IPS Blog

Managing Strategic Initiatives in the New Economy

Jul 1, 2009 10:24:00 AM

Managing strategic initiatives effectively and efficiently at any time can be challenging. When the economy turns itself on its head it is even more critically important. This whitepaper will discuss the business context we are currently in, what makes initiatives challenging and challenged and the application of key concepts to manage strategic initiatives now and beyond the crisis.

It's a New World Out There

Let's put the current situation into some form of context - a way of understanding what environment we face externally and internally. Historically recessions are cyclical in nature (this too shall pass). They tend to occur roughly every 6 years and over time the length of a recession has dropped to an average of 11 months in the past 50 years. There is a difference this time out. The situation is far more complex - the impact is global in nature, occurring at lightning speed and systemic. The tipping point was the financial credit crisis however SPM believes it coincides with an exponential increase in world change - technologically, geopolitically demographically, economically and how we view and run business. And in fact the reality is the recession is forcing all of us - professionally and personally to transform ourselves to survive.

The unprecedented period of growth we have experienced over the past 6 years has created a number of issues which will require addressing: redundancies and inefficiencies, complexities, and lack of innovation (just do it because we are making lots money and our clients are demanding speed). In the new economy these won't be tolerated. In the longer term organizations will need to deal with these issues.

In a 2008 CEO study conducted by IBM CEOs identified 5 core traits on top of their agenda: change, innovation, globally integrated, disruptive by nature and genuine not just generous. The key trait focused on the need for change. CEOs saw significant change ahead and yet 39% felt unprepared to manage the pace of change. The study indicated that market factors, people skills, and technological factors as the areas where the most change will occur over the next 3 years. While change drivers are typically the economy, competition, new ideas, profits and losses and regulation today they are all colliding at the same time. The potential for change at unprecedented speed with maximum uncertainty will create a higher receptivity for change than in the past. Change management capability and understanding how to effectively introduce change will be essential.

Human capital is an area where continued challenges exist and will be exacerbated by the recession. Demographics are forcing companies to look at where they will find or develop leaders. In Canada immigration is not solving the issue as it is taking longer to get new workers up the curve and capable to take on leadership roles in the numbers required. The issue for many companies as they deal with the impact of the recession on their business and sector will be how to retain and retool for the new economy. To retain staff organizations will look for ways to have them do work they weren't skilled for in the past. Work may be redistributed or off boarded if there is not a strong business case to continue with a particular line of business or key initiative.

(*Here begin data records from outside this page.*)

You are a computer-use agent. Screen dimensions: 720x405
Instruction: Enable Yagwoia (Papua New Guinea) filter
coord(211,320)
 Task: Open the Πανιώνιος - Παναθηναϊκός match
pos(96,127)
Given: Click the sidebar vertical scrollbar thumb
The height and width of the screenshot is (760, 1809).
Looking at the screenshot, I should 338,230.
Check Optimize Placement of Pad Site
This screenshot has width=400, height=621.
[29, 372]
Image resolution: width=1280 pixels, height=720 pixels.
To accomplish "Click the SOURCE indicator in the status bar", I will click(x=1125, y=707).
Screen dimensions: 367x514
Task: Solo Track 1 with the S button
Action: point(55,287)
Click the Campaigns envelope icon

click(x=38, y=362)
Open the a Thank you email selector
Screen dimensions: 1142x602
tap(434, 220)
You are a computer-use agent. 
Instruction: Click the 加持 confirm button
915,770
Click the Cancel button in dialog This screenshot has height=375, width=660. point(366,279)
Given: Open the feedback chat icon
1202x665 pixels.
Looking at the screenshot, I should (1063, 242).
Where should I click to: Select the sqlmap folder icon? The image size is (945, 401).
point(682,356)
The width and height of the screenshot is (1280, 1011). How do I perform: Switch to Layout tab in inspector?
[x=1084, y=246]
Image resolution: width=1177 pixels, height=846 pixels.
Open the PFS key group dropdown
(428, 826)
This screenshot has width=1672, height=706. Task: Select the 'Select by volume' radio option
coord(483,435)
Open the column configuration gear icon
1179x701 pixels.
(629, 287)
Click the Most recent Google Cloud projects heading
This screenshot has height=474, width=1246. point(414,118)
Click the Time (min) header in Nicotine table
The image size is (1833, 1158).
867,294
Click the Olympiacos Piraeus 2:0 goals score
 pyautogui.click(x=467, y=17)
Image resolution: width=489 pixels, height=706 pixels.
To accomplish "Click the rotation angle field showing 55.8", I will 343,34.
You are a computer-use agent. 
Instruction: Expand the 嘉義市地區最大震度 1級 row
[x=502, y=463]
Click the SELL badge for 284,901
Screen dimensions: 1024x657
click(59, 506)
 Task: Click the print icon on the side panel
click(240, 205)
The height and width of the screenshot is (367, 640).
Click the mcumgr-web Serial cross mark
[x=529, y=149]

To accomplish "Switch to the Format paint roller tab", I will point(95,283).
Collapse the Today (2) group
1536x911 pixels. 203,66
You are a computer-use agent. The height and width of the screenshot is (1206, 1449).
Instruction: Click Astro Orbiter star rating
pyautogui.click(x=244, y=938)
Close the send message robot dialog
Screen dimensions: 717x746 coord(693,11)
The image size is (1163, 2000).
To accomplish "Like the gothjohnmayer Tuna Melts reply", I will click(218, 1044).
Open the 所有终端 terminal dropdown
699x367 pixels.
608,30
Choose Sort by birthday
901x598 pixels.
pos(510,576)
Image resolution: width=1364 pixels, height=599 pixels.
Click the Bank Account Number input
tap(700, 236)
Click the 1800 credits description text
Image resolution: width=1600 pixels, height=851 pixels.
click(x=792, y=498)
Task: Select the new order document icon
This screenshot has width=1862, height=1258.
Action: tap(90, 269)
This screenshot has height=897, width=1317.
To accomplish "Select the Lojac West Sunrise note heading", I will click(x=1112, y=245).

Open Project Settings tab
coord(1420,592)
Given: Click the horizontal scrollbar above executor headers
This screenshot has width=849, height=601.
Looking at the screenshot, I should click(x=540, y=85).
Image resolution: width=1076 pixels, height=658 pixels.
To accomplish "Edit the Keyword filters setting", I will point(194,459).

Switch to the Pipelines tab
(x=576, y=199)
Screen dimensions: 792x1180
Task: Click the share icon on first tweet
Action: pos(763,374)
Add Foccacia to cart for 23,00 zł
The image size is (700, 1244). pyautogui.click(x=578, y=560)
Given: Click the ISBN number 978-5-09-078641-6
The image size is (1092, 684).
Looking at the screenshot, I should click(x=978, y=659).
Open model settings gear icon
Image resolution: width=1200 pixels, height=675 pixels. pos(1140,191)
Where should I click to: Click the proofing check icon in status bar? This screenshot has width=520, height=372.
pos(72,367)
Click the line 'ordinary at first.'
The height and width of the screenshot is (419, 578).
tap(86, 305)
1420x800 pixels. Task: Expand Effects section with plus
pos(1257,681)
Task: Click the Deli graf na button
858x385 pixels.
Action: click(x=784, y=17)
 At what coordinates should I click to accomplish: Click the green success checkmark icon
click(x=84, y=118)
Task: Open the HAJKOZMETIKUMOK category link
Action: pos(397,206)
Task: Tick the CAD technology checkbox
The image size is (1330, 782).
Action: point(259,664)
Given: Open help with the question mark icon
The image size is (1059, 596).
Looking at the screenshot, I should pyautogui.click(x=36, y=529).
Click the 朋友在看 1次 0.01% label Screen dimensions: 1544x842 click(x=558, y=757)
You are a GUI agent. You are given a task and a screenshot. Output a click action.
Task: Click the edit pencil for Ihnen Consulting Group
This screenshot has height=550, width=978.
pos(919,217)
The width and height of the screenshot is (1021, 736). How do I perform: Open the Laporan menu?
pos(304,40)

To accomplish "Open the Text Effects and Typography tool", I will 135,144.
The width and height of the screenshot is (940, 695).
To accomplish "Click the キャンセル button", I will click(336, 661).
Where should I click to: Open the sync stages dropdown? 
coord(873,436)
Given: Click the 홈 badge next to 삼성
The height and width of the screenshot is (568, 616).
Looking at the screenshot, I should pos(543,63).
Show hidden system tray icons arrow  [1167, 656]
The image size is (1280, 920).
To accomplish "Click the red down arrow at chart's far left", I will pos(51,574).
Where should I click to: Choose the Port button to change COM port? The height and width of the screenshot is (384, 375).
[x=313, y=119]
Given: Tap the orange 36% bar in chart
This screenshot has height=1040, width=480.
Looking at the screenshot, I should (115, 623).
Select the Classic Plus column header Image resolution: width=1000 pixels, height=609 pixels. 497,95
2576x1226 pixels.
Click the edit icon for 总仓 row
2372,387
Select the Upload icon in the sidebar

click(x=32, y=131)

The new economy will certainly create real opportunities for some. The need to come to terms with the reality of the global recession and its impact will be critical in how to move forward. Understanding your financial and competitive strength may well guide the overall corporate strategic position, immediate efforts and how leaders should be leading. While it provides a unique opportunity to overcome organizational inertia and barriers to strategic transformations, the new environment will favour the fast and agile.

Challenged and Challenging Initiatives

Strategic Initiatives are a vital way organizations respond to opportunities and to threats. In today's globally competitive, fast changing business climate, effective initiative implementation is a must. Unfortunately, most organizations are optimized to handle Business As Usual - not the change that new initiatives bring. This is why so many initiatives come up short.

SPM's approach to initiative management recognizes and reduces the tension between Strategic Initiatives and Business As Usual with each implementation cycle. This gives organizations a faster, leaner, more agile and more effective organization. We view strategic initiatives as a continuous transformation of the organization.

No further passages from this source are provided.